Given data »
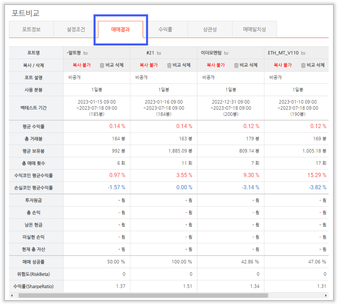338x305 pixels.
Task: Switch to the 매매일치성 tab
Action: click(254, 30)
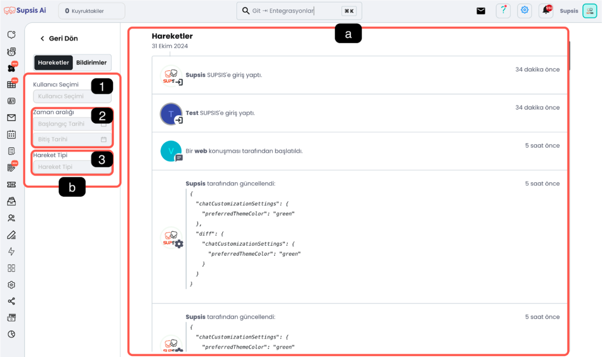
Task: Switch to the Bildirimler tab
Action: 92,62
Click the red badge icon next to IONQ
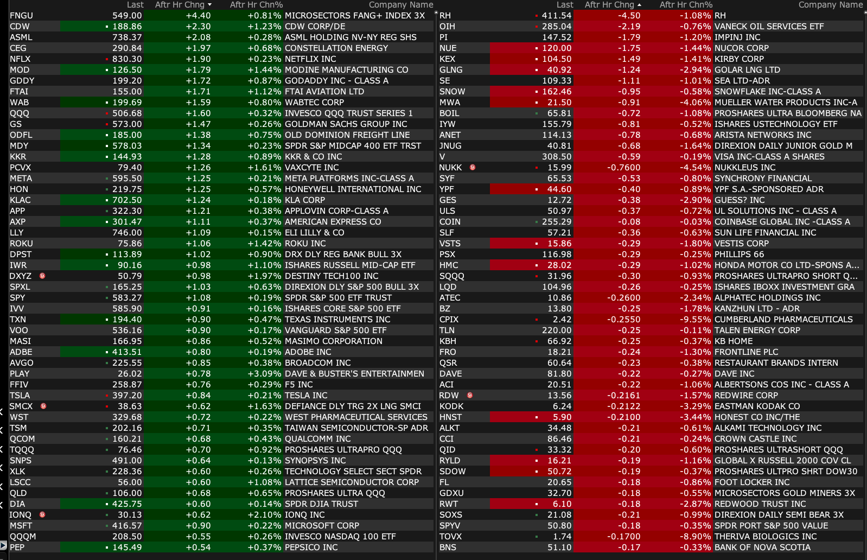The height and width of the screenshot is (560, 867). click(x=42, y=514)
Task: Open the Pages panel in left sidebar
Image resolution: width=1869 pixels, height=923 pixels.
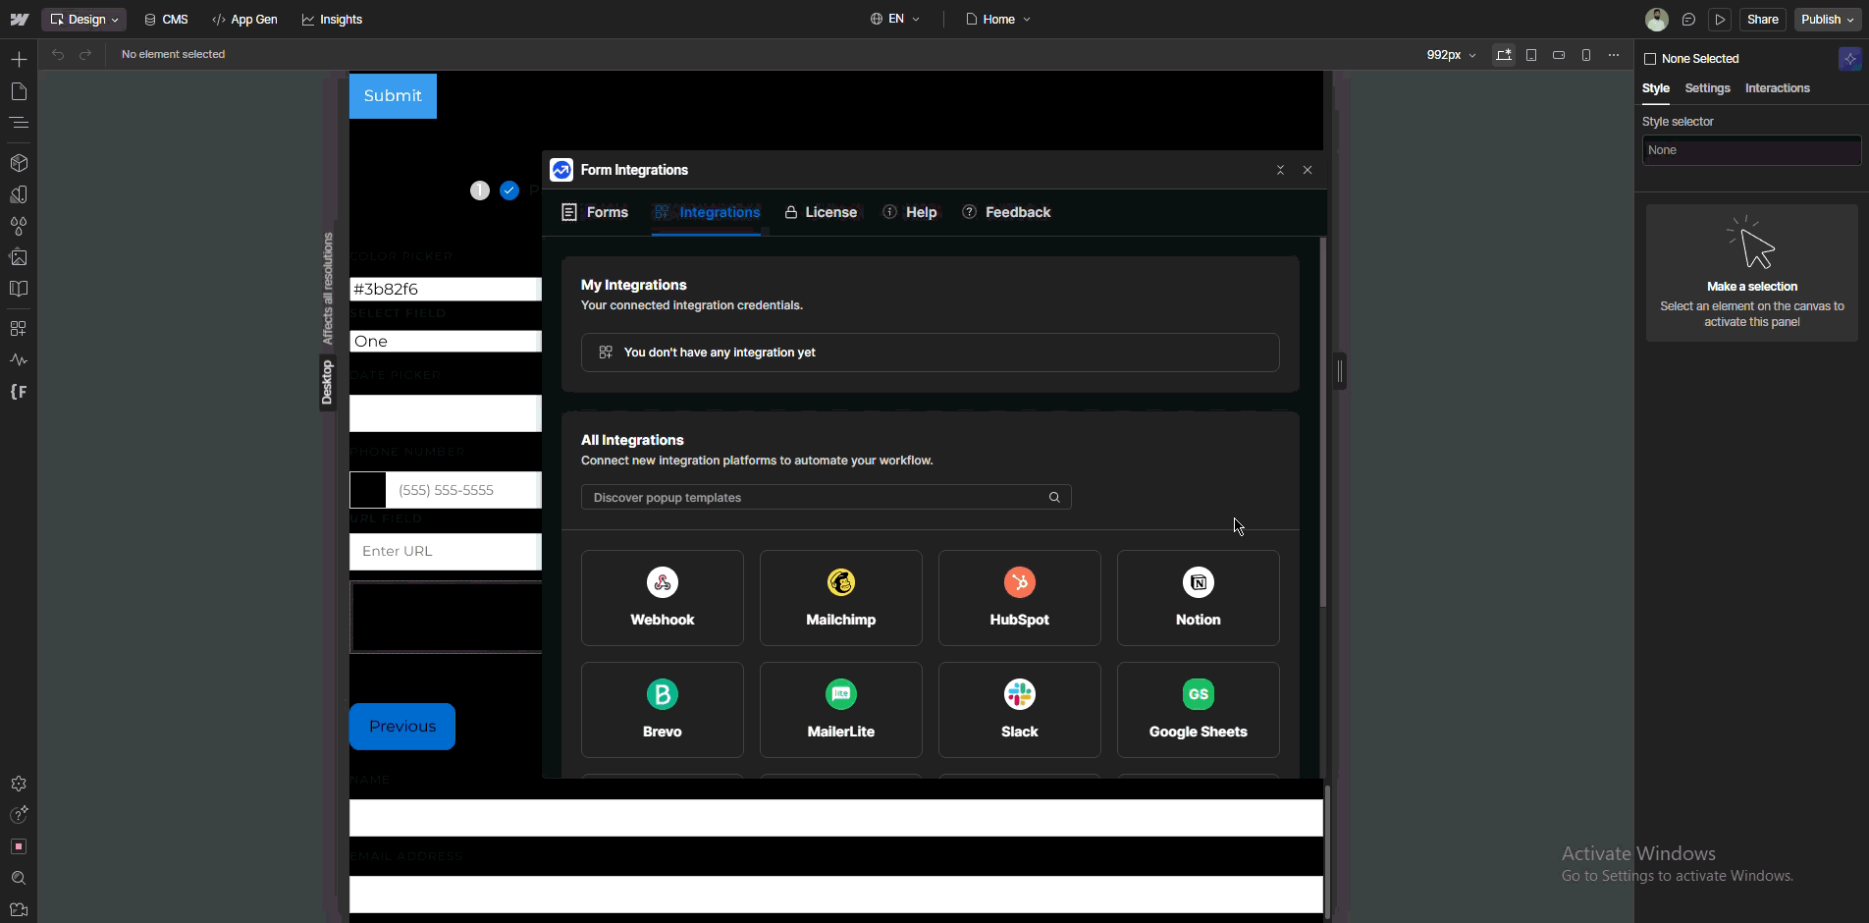Action: [x=19, y=91]
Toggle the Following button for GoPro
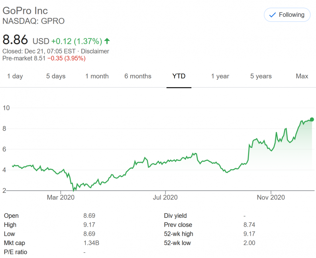316x258 pixels. tap(287, 15)
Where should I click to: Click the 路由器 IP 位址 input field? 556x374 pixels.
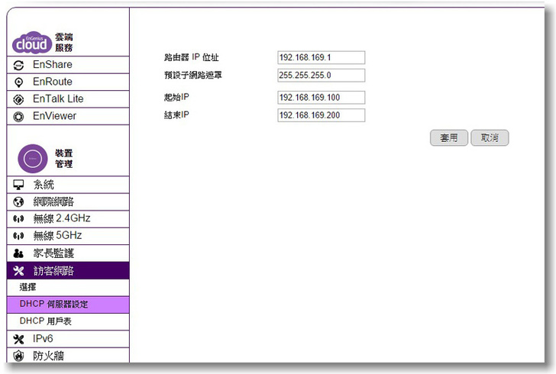click(x=321, y=58)
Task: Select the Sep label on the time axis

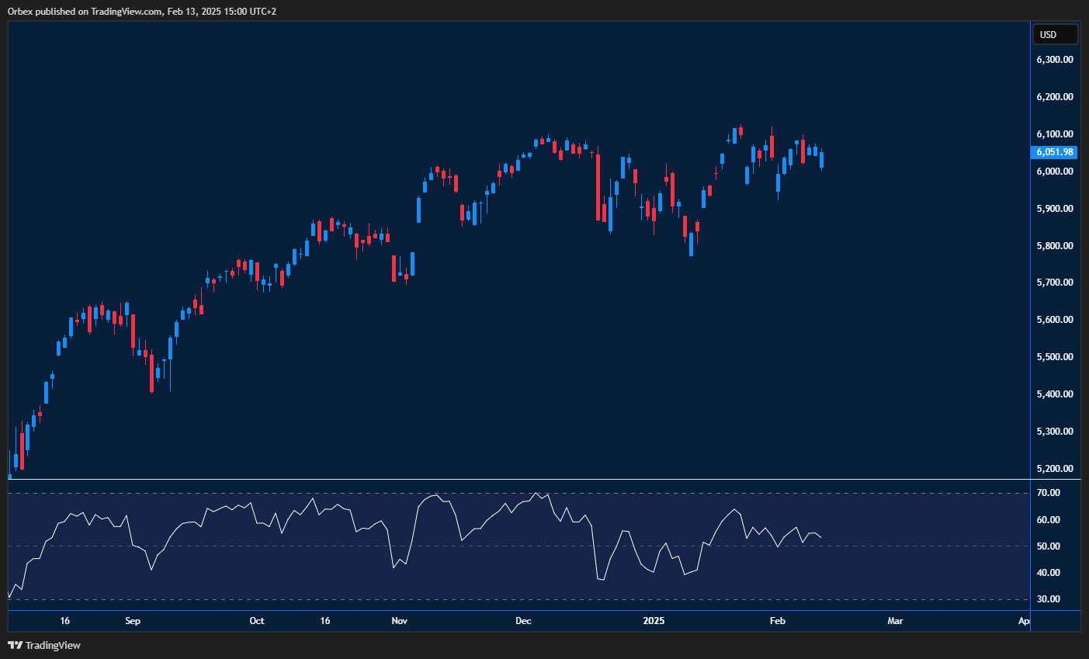Action: point(132,621)
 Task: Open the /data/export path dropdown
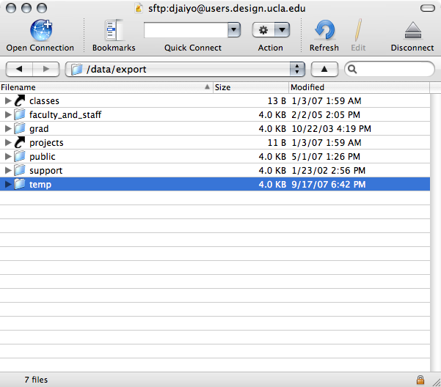pyautogui.click(x=296, y=69)
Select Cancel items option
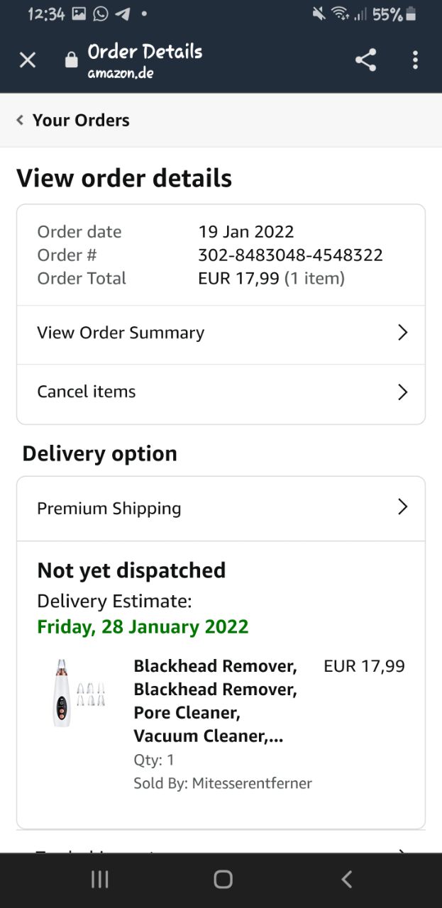This screenshot has width=442, height=908. [87, 392]
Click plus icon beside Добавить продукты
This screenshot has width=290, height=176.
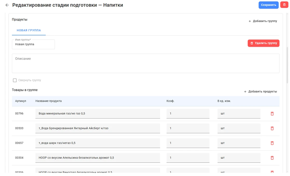tap(245, 92)
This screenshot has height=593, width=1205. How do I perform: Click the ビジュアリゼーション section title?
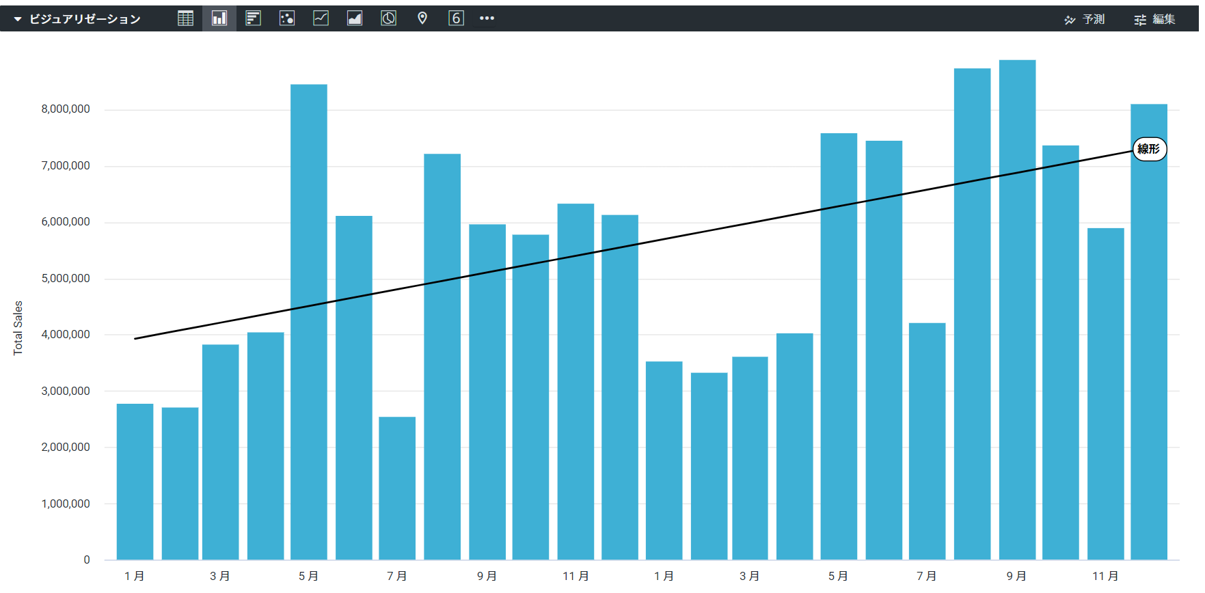coord(85,19)
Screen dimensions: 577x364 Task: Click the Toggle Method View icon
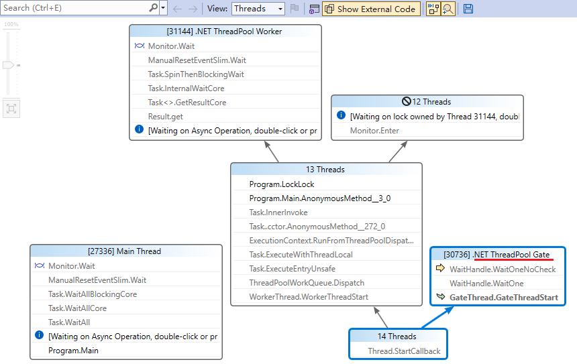[x=313, y=9]
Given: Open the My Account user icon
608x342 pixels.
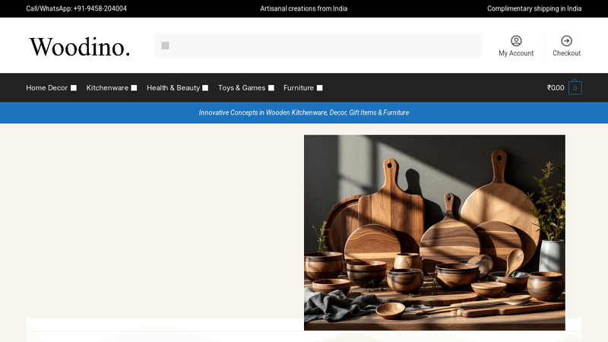Looking at the screenshot, I should [516, 41].
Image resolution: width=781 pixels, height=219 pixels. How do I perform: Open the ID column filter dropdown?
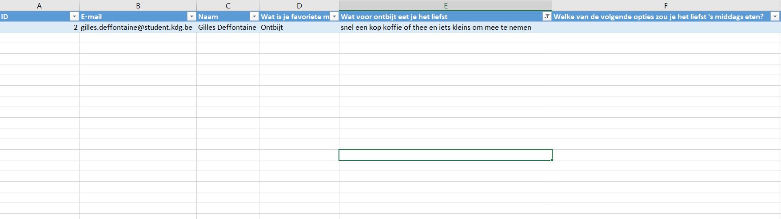[74, 16]
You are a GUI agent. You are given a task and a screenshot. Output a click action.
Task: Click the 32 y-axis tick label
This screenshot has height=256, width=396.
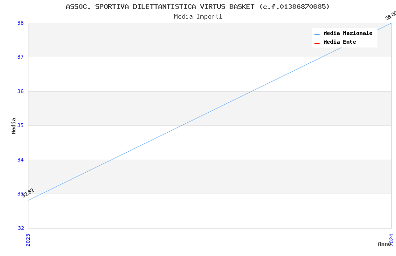20,228
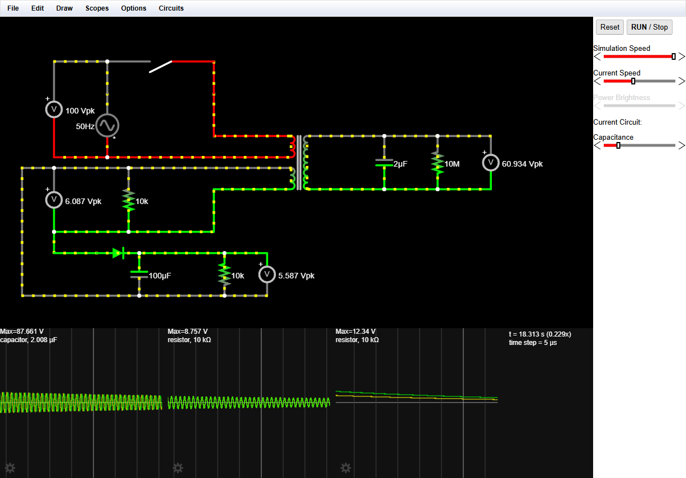
Task: Expand the Scopes menu
Action: point(97,8)
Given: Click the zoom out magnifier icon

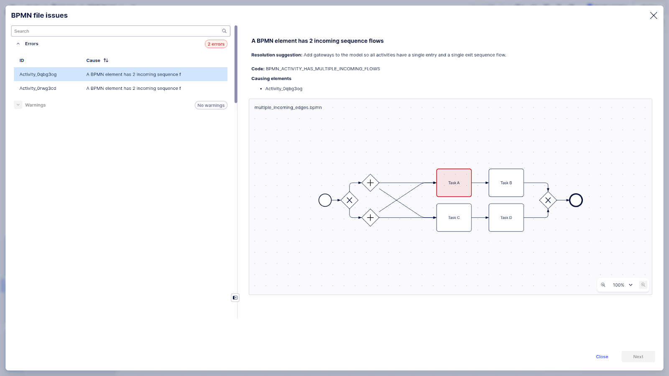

Required work » Only exact repeats of the lines from the one containing "Toggle the Following button for GoPro" through the end of the listing above are wanted here; pictures are not.

Written solution »
Toggle the Following button for GoPro
316x258 pixels. tap(287, 15)
Where should I click to: Click the 路由器 IP 位址 input field? 556x374 pixels.
click(x=321, y=58)
Task: Select the Sep label on the time axis

Action: point(132,621)
 Task: Open the /data/export path dropdown
pyautogui.click(x=296, y=69)
Select Cancel items option
This screenshot has width=442, height=908. [87, 392]
Click plus icon beside Добавить продукты
This screenshot has width=290, height=176.
tap(245, 92)
This screenshot has height=593, width=1205. How do I perform: Click the ビジュアリゼーション section title?
coord(85,19)
Screen dimensions: 577x364 Task: Click the Toggle Method View icon
[x=313, y=9]
Given: Open the My Account user icon
608x342 pixels.
Looking at the screenshot, I should [516, 41].
Image resolution: width=781 pixels, height=219 pixels. How do I perform: Open the ID column filter dropdown?
[74, 16]
You are a GUI agent. You are given a task and a screenshot. Output a click action.
Task: Click the 32 y-axis tick label
This screenshot has height=256, width=396.
20,228
Task: Expand the Scopes menu
Action: point(97,8)
Given: Click the zoom out magnifier icon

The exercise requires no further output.